NHS Halts Cross-Sex Hormones for Under 18s in England
NHS England suspends gender-affirming cross-sex hormone prescriptions for under-18s, launching a 90-day consultation on permanently removing the treatment.
NHS England has suspended the prescribing of gender-affirming cross-sex hormones to individuals under 18 years of age, citing insufficient evidentiary support for the intervention. The decision, announced in early 2026, initiates a 90-day public consultation period during which NHS England will consider permanently removing these treatments from the standard care pathway for minors presenting with gender incongruence or gender dysphoria.

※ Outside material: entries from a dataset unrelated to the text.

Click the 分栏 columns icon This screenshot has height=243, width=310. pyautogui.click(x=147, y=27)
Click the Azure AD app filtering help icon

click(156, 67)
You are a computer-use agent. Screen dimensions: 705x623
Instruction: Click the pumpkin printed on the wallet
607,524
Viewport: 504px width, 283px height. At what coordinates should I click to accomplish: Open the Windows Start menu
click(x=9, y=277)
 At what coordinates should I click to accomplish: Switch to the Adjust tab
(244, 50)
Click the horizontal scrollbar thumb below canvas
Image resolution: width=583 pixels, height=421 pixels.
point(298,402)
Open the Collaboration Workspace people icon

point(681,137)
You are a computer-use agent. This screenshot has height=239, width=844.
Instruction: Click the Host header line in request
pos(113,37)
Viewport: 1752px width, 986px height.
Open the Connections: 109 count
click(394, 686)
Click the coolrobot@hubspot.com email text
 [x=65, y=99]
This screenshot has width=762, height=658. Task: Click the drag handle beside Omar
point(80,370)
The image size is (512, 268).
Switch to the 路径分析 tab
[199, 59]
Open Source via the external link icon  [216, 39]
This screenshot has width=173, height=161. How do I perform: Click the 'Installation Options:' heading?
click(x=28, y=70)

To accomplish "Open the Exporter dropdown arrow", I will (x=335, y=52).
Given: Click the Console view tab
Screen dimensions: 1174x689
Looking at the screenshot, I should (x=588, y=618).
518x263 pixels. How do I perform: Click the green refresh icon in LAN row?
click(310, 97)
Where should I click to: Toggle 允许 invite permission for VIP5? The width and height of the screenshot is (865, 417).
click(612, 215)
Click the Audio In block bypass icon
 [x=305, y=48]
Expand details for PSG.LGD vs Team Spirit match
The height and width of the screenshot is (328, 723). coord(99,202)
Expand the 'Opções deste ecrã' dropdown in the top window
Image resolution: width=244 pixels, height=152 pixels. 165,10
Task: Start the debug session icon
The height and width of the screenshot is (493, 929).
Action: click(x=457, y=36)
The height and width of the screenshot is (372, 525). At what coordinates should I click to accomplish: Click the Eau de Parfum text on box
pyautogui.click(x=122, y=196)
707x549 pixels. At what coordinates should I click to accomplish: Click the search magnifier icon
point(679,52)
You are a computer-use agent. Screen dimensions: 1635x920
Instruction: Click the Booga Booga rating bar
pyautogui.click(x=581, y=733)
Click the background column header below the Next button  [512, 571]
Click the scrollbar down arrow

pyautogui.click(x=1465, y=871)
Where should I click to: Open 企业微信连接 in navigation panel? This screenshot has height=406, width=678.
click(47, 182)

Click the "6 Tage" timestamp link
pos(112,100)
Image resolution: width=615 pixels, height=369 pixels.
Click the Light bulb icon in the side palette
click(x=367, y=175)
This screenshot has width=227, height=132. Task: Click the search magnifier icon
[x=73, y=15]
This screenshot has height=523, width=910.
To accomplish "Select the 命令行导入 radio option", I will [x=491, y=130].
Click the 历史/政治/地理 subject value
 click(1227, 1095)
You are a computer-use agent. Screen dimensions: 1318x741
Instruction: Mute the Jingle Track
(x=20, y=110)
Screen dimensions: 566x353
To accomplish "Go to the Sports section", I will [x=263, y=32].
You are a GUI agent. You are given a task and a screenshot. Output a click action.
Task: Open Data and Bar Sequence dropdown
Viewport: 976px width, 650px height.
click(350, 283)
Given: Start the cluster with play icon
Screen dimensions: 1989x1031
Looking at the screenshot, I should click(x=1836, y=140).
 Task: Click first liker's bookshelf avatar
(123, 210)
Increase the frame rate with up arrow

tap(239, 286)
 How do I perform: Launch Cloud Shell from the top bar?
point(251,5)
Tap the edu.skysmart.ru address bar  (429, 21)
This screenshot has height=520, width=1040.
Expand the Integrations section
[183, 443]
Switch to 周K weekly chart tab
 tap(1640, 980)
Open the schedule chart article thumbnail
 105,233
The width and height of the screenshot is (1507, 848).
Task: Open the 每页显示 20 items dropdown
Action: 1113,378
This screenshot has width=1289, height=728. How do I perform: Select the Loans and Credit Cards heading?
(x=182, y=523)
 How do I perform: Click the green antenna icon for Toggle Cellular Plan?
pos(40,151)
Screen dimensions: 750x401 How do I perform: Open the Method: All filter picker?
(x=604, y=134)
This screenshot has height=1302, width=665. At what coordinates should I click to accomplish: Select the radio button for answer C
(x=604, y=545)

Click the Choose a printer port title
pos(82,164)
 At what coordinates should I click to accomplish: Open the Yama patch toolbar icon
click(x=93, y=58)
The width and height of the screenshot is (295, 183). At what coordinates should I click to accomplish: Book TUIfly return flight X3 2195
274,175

The suspension applies to oestrogen and testosterone prescriptions issued within the context of gender-affirming care for patients aged 16 and 17. Prior to the pause, NHS England permitted the prescribing of these hormones to adolescents in this age range who carried a formal diagnosis of gender incongruence or gender dysphoria and who met a defined set of clinical criteria, typically in conjunction with psychological support services. Patients currently receiving masculinising or feminising hormones through the NHS will not face immediate cessation of treatment, but NHS England has directed that each such case undergo individual clinical review.
The policy shift follows an evidence review commissioned by NHS England, the findings of which indicated that the available data did not substantiate routine clinical use of cross-sex hormones in this population. The review examined the strength of evidence underpinning the use of these pharmacological interventions in adolescents, with particular attention to long-term safety data, psychological outcomes, and the persistence of gender dysphoria into adulthood. NHS England concluded that the evidence base was insufficient to support continued routine prescribing.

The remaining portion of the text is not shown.